> [THE INPUT]:
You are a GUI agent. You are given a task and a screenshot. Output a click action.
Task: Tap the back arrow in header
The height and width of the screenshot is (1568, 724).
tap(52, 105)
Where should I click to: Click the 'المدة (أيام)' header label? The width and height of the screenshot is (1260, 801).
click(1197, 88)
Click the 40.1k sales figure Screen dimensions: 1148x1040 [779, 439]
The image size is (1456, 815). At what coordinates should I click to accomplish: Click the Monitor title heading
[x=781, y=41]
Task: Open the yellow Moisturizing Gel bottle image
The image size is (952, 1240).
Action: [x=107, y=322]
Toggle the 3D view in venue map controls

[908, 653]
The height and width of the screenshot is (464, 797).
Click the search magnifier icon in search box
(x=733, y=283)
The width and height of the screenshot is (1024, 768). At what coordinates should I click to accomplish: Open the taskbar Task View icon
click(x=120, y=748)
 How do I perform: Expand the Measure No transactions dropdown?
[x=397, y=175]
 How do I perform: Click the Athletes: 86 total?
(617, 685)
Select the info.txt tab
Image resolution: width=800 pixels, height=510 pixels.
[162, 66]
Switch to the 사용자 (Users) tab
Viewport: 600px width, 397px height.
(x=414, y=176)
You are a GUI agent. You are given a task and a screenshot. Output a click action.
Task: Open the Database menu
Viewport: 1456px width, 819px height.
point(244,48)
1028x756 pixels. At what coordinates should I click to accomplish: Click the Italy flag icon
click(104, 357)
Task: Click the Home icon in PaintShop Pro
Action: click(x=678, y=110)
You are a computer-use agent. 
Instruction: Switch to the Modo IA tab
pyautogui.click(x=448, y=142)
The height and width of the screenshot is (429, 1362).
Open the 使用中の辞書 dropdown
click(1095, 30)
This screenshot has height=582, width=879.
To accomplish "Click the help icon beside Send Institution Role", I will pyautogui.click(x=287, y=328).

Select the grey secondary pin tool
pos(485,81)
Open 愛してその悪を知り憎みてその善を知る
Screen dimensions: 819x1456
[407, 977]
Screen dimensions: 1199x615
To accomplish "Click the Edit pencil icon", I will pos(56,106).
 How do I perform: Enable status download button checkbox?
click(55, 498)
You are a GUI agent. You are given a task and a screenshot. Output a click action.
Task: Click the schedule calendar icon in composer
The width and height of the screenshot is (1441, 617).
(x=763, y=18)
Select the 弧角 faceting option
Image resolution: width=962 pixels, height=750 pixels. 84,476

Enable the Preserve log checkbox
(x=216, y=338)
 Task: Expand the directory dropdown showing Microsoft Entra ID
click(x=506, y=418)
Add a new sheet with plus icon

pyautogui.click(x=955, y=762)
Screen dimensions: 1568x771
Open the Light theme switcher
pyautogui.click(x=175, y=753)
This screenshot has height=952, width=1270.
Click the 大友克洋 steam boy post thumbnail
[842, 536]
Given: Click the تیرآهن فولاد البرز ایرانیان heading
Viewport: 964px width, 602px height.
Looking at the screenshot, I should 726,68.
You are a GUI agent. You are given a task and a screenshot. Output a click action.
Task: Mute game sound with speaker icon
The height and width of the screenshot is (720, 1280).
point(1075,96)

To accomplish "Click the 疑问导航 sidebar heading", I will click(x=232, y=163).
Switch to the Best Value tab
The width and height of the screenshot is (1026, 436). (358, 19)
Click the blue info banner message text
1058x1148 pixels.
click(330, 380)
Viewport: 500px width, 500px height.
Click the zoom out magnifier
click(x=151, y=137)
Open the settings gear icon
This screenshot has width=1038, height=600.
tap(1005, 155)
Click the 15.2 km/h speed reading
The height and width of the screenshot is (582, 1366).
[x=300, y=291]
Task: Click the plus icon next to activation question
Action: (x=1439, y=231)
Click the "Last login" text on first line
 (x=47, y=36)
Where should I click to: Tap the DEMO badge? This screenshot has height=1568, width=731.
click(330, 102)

> [AIM OF THE TASK]: For this exercise, output exactly the lines above from the line with "Enable the Preserve log checkbox" to the line with "Given: Click the", counting both, and leave out the rest.

> [ANSWER]:
Enable the Preserve log checkbox
(x=216, y=338)
 Task: Expand the directory dropdown showing Microsoft Entra ID
click(x=506, y=418)
Add a new sheet with plus icon

pyautogui.click(x=955, y=762)
Screen dimensions: 1568x771
Open the Light theme switcher
pyautogui.click(x=175, y=753)
This screenshot has height=952, width=1270.
Click the 大友克洋 steam boy post thumbnail
[842, 536]
Given: Click the تیرآهن فولاد البرز ایرانیان heading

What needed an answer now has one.